El relevo de Banesto fue de los más difíciles de encontrar. A finales de 2003, cuando parecía que Air Europa sería el elegido se truncó la negociación y tuvo que ser el Gobierno balear el que diera el paso al frente. “Cuando Banesto decidió dejarlo tuvimos muchos problemas para encontrar su sucesor. Nos vimos más fuera que dentro, pero por suerte nació Illes Balears y pudimos seguir”. Con los mejores ciclistas de la isla en sus filas, el equipo necesitaba un jefe que liderara el proyecto y ese no era otro que Alejandro Valverde, que venía de arrasar en categorías inferiores. Tras mucho pelear -el murciano tenía 14 ofertas sobre la mesa-, Unzué se llevó el gato al agua y encontró a su ganador con carisma. A Illes Balears le sucedió Caisse d’Epargne, un potente equipo cuyo logro más importante lo consiguió en 2006 con Óscar Pereiro. El gallego era un segundo espada de lujo, pero aprovechó su oportunidad como nadie. Tras una fuga bidón en el Tour de Francia y la descalificación de Landis por dopaje, se llevó la victoria en la ronda gala.
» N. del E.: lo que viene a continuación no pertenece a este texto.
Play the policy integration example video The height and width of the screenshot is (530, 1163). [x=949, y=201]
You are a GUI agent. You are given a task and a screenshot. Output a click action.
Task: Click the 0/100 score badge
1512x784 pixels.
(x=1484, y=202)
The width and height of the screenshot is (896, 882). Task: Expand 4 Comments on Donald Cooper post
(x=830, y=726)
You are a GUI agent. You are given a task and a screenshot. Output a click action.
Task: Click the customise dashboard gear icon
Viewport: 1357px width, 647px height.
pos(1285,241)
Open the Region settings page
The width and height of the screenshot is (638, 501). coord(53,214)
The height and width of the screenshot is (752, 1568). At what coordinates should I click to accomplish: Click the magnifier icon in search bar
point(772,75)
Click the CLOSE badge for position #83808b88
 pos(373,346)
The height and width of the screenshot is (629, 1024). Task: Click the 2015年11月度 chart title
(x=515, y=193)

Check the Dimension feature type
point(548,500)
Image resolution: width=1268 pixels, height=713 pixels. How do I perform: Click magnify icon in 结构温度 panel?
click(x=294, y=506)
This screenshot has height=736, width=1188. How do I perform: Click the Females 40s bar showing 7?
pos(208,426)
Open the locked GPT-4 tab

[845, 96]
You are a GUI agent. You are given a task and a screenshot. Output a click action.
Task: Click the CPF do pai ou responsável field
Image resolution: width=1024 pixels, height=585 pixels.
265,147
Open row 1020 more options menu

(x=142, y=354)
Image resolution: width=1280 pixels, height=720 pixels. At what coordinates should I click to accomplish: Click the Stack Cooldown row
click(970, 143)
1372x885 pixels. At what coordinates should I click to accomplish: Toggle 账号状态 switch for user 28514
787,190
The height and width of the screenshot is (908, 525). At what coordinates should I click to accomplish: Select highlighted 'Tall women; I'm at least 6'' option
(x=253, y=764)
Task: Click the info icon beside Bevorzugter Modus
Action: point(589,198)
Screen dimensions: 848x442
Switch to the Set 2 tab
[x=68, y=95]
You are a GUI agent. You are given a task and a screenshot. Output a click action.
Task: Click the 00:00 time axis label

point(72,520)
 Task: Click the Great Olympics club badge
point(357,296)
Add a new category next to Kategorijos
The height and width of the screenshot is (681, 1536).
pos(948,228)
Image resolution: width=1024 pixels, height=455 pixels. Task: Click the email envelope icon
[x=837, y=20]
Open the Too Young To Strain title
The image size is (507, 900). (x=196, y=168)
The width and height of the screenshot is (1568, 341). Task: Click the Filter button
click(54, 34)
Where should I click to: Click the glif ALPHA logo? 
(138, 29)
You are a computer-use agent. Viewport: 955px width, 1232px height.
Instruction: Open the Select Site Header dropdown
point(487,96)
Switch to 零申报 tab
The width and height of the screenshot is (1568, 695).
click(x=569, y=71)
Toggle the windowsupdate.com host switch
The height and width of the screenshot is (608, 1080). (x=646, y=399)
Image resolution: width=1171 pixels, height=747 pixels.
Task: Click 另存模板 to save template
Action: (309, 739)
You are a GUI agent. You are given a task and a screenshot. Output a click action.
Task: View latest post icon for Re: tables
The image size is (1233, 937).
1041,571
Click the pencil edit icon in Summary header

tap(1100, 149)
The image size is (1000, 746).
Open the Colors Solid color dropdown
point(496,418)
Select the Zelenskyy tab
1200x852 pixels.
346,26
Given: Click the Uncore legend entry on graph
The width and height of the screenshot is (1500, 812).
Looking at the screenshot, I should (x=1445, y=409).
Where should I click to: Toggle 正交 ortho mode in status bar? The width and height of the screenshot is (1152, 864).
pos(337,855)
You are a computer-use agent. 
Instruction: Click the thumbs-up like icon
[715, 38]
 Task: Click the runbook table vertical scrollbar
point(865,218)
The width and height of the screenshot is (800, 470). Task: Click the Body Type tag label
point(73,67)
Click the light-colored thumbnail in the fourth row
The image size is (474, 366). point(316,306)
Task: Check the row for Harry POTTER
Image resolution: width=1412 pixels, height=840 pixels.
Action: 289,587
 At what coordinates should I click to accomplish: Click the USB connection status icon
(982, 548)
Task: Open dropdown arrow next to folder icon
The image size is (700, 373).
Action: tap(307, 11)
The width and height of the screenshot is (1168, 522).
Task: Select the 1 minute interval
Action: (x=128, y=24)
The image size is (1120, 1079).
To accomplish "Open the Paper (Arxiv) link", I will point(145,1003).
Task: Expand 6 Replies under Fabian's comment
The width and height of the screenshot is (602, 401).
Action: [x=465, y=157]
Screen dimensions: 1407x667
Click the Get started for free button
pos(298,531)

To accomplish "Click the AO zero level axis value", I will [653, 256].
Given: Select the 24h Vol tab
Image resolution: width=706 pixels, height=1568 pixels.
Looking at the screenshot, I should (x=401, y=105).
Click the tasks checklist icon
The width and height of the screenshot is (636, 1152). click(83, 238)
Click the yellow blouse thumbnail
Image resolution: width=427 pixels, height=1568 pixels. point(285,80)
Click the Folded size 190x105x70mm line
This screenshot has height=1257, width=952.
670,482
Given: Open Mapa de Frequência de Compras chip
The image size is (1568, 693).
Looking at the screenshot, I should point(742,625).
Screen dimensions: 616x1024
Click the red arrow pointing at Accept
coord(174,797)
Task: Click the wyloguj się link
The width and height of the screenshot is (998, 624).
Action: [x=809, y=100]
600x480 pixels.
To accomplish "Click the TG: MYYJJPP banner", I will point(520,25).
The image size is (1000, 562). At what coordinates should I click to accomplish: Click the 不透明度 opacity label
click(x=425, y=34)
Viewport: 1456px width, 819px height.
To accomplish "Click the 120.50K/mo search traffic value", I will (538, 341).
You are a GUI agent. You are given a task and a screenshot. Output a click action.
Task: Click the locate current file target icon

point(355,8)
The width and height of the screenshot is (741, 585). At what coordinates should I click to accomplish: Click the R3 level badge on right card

Valverde, quien este año parte con más convencimiento que nunca de asaltar el podio de los Campos Elíseos, alternaba grandes gestas con grandes dosis de infortunio. Ganó una etapa en el Tour en las narices del todopoderoso Armstrong, que ese día en la cima de Courchevel señaló al murciano como el ciclista del futuro. Pero lesiones, caídas y despistes dejaban al de Las Lumbreras sin esa gran vuelta, sin ese gran triunfo. Sin embargo, su calidad infinita le llevó a derrotar al mal fario, a las lesiones y a sus rivales para conquistar cotas antes impensables, como la Lieja-Bastoña-Lieja que ha ganado hasta en dos ocasiones. En 2009, además, ganó la Vuelta a España.

Pero ni las victorias ni el rendimiento publicitario del equipo impidieron que el banco francés también tomara las de Villadiego. Y como ocurrió en 2003, encontrar un relevo costó sangre, sudor y lágrimas. Finalmente, Movistar decidió apostar por el ciclismo y desde 2011 es el equipo de Unzué. Su exigencia de honrar la marca como principal lema se ha visto más que satisfecha, pero, además, la escuadra telefónica se ha convertido en una de las mejores del mundo –ganó en 2013 la clasificación por equipos del World Tour-. “Este deporte es cada vez más profesional. Cuando echas la vista atrás y ves que en Reynolds el staff eran tres masajistas, dos mecánicos, un doctor y un director y que ahora tenemos nutricionistas, gabinete de prensa, de marketing, osteópatas… Casi ni te lo crees. Hemos crecido y no se pueden comparar épocas porque cada una tiene su parte buena y sus momentos de romanticismo”, señala Eusebio, que camino de Francia, bajo el Canal de la Mancha, recuerda sus 35 años en el pelotón con nostalgia, pero con las mismas ganas con las que se inició en su pasión: el ciclismo.

“Cada día amanezco con la ilusión de llevar adelante este equipo y de seguir logrando nuevas gestas”, apunta. Quizás la siguiente sea conquistar su primer Tour de Francia con una de sus debilidades, Alejandro Valverde. “He conocido grande ciclistas que me han impresionado. No doy nombres por si me dejo a alguno que no se moleste, aunque también he conocido algunos no tan buenos y tampoco voy a decir quiénes eran”, se refiere con humor antes de comenzar la que puede ser una de sus últimas batallas en Francia. “Todavía no me he planteado la retirada, pero no cabe duda de que mi momento llegará y en el equipo ya veo gente capacitada para tomar mi relevo”, admite Eusebio. Mientras, toca seguir disfrutando del ciclismo, del Movistar y de Alejandro Valverde, que espera su momento para seguir los pasos de Arroyo, Delgado, Indurain… leyendas de un equipo de leyenda.